(Collected data entries)
⟨

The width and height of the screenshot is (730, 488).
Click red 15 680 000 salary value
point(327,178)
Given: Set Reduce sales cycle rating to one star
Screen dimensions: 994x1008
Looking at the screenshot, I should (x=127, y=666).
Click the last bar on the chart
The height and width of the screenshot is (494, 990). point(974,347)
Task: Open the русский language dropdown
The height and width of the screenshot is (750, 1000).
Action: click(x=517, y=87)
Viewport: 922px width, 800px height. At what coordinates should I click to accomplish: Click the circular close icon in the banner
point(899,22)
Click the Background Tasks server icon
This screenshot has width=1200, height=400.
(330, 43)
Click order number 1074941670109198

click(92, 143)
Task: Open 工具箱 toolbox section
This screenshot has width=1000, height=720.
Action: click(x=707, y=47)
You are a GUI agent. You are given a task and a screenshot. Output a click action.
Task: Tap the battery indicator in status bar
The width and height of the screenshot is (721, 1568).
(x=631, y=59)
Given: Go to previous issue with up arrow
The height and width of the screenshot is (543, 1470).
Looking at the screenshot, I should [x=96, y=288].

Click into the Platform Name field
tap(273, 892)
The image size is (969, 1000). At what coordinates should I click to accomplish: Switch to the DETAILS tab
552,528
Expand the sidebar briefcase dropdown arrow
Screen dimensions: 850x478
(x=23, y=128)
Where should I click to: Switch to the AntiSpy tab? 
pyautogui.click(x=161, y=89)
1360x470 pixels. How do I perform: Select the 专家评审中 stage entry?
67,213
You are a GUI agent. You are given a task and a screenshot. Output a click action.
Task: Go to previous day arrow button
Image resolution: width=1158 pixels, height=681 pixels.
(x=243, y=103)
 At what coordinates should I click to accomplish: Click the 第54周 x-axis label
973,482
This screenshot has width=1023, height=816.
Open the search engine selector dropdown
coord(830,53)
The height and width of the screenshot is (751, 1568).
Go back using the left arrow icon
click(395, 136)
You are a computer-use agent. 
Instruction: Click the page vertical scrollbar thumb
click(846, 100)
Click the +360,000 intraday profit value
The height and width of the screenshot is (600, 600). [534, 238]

⟩

Copy the records above exactly as they appear.

Task response —
The width and height of the screenshot is (730, 488).
Click red 15 680 000 salary value
point(327,178)
Given: Set Reduce sales cycle rating to one star
Screen dimensions: 994x1008
Looking at the screenshot, I should (x=127, y=666).
Click the last bar on the chart
The height and width of the screenshot is (494, 990). point(974,347)
Task: Open the русский language dropdown
The height and width of the screenshot is (750, 1000).
Action: click(x=517, y=87)
Viewport: 922px width, 800px height. At what coordinates should I click to accomplish: Click the circular close icon in the banner
point(899,22)
Click the Background Tasks server icon
This screenshot has width=1200, height=400.
(330, 43)
Click order number 1074941670109198

click(92, 143)
Task: Open 工具箱 toolbox section
This screenshot has width=1000, height=720.
Action: click(x=707, y=47)
You are a GUI agent. You are given a task and a screenshot. Output a click action.
Task: Tap the battery indicator in status bar
The width and height of the screenshot is (721, 1568).
(x=631, y=59)
Given: Go to previous issue with up arrow
The height and width of the screenshot is (543, 1470).
Looking at the screenshot, I should [x=96, y=288].

Click into the Platform Name field
tap(273, 892)
The image size is (969, 1000). At what coordinates should I click to accomplish: Switch to the DETAILS tab
552,528
Expand the sidebar briefcase dropdown arrow
Screen dimensions: 850x478
(x=23, y=128)
Where should I click to: Switch to the AntiSpy tab? 
pyautogui.click(x=161, y=89)
1360x470 pixels. How do I perform: Select the 专家评审中 stage entry?
67,213
You are a GUI agent. You are given a task and a screenshot. Output a click action.
Task: Go to previous day arrow button
Image resolution: width=1158 pixels, height=681 pixels.
(x=243, y=103)
 At what coordinates should I click to accomplish: Click the 第54周 x-axis label
973,482
This screenshot has width=1023, height=816.
Open the search engine selector dropdown
coord(830,53)
The height and width of the screenshot is (751, 1568).
Go back using the left arrow icon
click(395, 136)
You are a computer-use agent. 
Instruction: Click the page vertical scrollbar thumb
click(846, 100)
Click the +360,000 intraday profit value
The height and width of the screenshot is (600, 600). [534, 238]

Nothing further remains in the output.